I have and its working, with some minor issues. I would defintely suggest as a starting point to point this this - because its quite easy. Also, an official pre-commit is simply a yaml file in the root of the repository, which can also point at that wrapper.
You mentioned that you needed to add additional dependencies to make this work. These dependencies are highly specific to your project, so it wouldn't make sense to include them in general documentation. Each project would need a different set of python libraries for its own type checking purposes. This will typically be the same libraries that are needed to run the project (those in the
requirements.txt
file, for example), but additional stub libraries may also be required. I noticed that you included a number of libraries that are already represented in typeshed (e.g. sqlalchemy, PyYAML, freezegun, redis, requests). Pyright bundles all typeshed stubs, so these shouldn't be required as additional dependencies. I also noticed that you didn't include version numbers for any of the dependencies. Was that intentional? Wouldn't you want to pin the versions to prevent library updates from unexpectedly breaking your pre-commit script?

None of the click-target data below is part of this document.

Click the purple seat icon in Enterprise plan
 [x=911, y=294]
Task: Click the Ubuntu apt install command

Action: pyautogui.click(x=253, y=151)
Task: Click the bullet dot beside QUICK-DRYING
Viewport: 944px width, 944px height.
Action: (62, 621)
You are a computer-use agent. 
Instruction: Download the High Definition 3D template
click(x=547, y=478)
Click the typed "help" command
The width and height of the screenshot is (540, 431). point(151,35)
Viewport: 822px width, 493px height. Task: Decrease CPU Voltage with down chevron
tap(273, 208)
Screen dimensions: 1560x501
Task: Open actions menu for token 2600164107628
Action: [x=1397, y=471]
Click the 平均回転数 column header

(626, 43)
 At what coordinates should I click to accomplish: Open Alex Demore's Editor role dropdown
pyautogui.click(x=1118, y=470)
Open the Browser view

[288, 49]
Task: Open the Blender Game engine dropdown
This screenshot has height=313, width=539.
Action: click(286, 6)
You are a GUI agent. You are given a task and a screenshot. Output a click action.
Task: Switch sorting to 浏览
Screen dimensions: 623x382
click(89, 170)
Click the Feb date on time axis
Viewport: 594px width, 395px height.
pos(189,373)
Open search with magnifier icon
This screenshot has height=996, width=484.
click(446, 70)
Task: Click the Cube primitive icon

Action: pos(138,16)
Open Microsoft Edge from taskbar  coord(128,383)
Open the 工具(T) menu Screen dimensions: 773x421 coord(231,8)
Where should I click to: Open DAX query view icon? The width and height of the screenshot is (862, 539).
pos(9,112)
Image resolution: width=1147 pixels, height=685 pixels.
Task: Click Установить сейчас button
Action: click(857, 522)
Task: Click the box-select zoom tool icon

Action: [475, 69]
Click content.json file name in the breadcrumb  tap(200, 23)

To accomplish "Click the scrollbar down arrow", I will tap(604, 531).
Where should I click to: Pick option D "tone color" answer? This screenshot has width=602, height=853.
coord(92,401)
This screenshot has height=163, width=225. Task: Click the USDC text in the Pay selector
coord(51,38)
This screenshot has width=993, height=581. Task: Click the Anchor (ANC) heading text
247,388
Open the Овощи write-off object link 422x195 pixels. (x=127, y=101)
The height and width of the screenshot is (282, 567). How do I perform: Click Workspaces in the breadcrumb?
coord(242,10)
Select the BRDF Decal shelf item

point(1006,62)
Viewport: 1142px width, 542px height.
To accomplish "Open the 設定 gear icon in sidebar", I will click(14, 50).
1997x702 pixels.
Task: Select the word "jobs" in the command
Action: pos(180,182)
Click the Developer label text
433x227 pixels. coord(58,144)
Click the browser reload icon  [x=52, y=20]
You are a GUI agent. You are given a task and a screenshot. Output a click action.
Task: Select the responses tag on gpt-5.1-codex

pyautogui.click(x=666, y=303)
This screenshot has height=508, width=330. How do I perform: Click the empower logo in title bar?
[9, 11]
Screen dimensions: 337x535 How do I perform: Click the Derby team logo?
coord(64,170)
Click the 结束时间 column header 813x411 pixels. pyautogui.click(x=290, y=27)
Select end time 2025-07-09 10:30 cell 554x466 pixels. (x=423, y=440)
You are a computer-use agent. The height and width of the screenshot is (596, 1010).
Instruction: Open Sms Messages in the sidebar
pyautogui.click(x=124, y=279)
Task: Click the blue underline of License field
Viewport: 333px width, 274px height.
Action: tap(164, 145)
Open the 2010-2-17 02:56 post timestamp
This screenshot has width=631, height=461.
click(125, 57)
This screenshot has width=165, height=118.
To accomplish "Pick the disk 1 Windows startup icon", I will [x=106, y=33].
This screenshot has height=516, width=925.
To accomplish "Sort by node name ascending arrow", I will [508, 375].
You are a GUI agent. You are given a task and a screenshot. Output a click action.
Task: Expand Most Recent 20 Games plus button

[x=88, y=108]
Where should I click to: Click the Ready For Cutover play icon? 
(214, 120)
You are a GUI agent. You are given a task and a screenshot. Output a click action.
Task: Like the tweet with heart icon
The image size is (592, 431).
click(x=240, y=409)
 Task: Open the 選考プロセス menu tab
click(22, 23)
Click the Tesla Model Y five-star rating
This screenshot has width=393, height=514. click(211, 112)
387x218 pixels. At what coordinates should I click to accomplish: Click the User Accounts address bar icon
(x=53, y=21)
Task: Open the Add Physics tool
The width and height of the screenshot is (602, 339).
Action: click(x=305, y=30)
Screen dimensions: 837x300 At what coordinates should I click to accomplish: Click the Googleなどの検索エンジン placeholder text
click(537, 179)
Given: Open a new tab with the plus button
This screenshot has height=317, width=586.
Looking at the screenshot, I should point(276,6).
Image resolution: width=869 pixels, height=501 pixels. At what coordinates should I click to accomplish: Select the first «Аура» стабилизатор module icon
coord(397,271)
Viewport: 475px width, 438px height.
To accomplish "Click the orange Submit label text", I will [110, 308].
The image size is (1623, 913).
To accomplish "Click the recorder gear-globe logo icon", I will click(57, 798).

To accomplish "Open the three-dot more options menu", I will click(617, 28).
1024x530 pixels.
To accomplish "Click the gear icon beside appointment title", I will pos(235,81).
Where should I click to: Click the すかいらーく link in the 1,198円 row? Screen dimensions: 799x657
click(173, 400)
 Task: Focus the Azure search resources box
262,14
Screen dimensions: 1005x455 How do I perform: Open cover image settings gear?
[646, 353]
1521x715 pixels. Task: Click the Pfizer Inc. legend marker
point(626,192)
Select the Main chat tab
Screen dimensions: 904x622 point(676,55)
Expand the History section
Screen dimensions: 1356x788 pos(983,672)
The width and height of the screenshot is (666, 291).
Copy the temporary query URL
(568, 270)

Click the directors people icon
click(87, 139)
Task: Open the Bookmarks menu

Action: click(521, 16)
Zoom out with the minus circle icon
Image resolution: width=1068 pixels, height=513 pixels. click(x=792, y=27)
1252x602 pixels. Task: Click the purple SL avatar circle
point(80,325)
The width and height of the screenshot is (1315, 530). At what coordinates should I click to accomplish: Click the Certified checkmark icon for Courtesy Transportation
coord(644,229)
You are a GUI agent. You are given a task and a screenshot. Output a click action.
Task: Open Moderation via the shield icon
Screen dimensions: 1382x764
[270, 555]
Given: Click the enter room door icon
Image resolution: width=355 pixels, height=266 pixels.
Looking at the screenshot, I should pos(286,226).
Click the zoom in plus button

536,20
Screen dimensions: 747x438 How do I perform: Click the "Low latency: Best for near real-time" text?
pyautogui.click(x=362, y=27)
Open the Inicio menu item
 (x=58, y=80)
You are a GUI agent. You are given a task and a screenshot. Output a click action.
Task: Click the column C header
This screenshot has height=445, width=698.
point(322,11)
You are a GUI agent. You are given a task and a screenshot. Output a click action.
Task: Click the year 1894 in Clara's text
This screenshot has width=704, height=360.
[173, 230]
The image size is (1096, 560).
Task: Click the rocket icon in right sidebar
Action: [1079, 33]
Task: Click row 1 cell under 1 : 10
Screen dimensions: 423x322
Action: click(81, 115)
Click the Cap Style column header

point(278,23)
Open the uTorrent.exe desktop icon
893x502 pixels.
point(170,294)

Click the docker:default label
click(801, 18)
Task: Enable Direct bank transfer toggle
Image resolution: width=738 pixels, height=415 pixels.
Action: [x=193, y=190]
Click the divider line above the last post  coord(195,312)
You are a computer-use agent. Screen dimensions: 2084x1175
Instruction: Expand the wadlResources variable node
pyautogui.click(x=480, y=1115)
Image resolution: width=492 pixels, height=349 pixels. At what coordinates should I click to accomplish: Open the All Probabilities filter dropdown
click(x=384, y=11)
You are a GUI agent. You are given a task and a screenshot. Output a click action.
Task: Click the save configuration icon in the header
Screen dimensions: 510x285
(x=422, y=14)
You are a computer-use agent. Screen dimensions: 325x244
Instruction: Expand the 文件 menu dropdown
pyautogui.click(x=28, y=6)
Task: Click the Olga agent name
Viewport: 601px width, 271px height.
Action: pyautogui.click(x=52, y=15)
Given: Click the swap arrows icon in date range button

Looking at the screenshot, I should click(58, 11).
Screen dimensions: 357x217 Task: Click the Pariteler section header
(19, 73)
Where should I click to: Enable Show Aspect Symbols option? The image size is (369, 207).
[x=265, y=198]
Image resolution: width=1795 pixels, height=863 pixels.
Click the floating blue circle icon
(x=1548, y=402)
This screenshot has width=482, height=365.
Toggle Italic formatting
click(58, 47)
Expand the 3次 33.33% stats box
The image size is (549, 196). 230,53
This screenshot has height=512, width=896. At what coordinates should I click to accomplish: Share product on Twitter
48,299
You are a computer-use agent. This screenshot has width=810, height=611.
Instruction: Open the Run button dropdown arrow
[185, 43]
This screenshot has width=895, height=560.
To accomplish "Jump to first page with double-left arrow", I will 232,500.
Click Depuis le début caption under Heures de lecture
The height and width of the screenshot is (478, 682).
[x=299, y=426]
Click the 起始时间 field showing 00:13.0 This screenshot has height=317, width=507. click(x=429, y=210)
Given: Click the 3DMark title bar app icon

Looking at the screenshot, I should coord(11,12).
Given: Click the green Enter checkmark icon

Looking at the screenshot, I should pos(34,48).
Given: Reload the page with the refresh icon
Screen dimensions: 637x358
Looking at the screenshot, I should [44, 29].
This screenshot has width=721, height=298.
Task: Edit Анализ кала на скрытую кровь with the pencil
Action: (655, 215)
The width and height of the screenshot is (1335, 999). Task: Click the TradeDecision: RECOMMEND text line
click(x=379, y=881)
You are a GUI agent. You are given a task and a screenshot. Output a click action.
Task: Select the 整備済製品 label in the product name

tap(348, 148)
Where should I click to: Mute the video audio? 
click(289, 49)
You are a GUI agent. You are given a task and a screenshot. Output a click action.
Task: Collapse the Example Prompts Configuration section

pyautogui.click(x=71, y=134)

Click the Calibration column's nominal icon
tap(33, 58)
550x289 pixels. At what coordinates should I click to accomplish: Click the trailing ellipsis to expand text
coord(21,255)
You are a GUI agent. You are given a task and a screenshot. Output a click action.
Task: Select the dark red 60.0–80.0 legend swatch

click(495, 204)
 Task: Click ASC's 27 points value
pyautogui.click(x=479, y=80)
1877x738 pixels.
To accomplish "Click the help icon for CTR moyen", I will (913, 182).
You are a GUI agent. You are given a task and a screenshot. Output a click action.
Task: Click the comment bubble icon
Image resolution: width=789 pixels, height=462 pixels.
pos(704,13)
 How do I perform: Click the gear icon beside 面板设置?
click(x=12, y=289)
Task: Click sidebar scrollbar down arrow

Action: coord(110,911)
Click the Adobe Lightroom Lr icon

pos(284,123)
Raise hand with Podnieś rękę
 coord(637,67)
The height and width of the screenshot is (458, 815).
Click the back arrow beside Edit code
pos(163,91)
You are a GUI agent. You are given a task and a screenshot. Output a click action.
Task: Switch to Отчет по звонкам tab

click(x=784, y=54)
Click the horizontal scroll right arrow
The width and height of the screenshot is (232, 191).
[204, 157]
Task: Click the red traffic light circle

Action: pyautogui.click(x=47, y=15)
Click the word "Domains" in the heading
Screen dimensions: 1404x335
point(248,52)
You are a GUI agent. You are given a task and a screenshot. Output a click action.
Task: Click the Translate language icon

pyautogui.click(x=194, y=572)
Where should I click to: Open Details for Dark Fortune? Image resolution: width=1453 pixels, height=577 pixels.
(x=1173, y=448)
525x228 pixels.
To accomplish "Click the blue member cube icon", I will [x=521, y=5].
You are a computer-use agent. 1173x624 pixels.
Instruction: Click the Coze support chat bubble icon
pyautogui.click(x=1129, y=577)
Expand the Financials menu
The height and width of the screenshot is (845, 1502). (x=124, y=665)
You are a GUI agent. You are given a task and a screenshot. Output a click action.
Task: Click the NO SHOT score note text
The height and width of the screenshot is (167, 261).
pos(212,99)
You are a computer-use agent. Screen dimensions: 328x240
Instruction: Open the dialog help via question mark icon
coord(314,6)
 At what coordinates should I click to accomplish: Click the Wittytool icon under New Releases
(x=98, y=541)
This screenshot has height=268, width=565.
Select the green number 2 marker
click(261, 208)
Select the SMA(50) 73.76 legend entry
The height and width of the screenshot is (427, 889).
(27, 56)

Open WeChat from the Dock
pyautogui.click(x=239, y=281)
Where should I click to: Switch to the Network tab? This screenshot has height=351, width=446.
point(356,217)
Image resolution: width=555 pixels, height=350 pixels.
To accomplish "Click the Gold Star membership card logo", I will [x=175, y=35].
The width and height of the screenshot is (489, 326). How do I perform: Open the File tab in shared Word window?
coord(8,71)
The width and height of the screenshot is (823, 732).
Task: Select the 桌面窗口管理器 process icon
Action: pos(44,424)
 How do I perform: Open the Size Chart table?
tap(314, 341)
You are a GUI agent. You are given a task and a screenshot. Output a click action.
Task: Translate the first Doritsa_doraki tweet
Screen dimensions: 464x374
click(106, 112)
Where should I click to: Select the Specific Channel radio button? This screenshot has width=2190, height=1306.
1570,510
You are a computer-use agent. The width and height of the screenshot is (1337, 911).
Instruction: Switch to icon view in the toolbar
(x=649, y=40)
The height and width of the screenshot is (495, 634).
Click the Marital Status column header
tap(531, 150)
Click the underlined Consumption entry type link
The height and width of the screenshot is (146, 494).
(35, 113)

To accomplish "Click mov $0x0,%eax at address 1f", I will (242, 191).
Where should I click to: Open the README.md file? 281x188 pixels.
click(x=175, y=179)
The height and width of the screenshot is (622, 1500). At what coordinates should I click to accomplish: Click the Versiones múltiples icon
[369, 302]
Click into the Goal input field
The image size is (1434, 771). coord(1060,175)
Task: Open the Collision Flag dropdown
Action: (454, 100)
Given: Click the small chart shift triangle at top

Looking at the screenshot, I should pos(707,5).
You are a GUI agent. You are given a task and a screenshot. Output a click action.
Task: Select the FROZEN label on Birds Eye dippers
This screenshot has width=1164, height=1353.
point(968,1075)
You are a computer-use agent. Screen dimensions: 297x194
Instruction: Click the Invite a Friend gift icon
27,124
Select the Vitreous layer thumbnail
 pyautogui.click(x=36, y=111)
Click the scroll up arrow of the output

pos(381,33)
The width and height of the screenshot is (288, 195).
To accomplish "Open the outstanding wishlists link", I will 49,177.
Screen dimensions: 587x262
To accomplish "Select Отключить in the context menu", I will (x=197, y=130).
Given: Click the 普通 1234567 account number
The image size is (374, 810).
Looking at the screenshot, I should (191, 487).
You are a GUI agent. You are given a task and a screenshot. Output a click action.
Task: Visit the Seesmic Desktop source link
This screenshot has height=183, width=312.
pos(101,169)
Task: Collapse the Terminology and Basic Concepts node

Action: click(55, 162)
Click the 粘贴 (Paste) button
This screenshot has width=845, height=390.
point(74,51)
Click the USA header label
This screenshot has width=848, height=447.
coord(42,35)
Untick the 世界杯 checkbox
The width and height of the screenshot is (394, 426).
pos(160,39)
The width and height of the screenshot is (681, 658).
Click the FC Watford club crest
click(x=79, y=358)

i can remove some of them, but some are required - otherwise i get type issues.
I think I need to clarify how pre-commit
works- this tool creates an isolated venv for its python dependencies, separate from the project venv. It then executes against it. This is extremely useful - especially if you use lock files, because it keeps the stuff out of your lock file. It does mean though you need to install these dependencies in your pre-commit
As for your question regarding pinning versions - I dont do this. As a library maintainer I need to catch issues as they appear, which means I need to test against every new release. Pre-commit has an autoupdate
option, but it doesn't update additional_dependencies. I need to run against the very latest version to catch issues when they appear.
I ask the above questions because if we're going to provide documentation for pre-commit configuration, I want to make sure that we're providing guidance that is complete and sets people up for success.
You absolutely dont need to specify my additional dependencies, I added these above to show you what I have in place.
If you are curious, you can see our config here: https://github.com/starlite-api/starlite/blob/main/.pre-commit-config.yaml
I will also point you at this: https://pre-commit.ci/, although I personally dont use it (because i dont like giving github access to 3rd party tools), its extremely useful and some of the largest open source python projects use it.
Cheers.
Also, an official pre-commit is simply a yaml file in the root of the repository, which can also point at that wrapper.
It isn't actually that simple. See: https://github.com/microsoft/pyright/issues/3612#issuecomment-1230590045
Oh, you mean to literally point to the third party repo from our repo. I think I'd rather people just use the third party repo directly than explicitly reference it here, especially if we aren't the ones maintaining it. It'll also be quite wasteful to clone this repo just for the yaml only.
I've updated the documentation accordingly.
Hi there,
I am the author of [Starlite][https://github.com/starlite-api/starlite] and a user requested we support pyright better. I'm trying to set it up as part of our pre-commit configuration, which is crucial for our development, but this is really impossible.
I have this in my
.pre-commit-config.yaml
:The issue is that I cannot specify any additional dependency in this way because the language is
node
and not python. This causes pyright to not find any of the dependencies in place.I would like to ask for an official pre-commit-config that fixes this issue.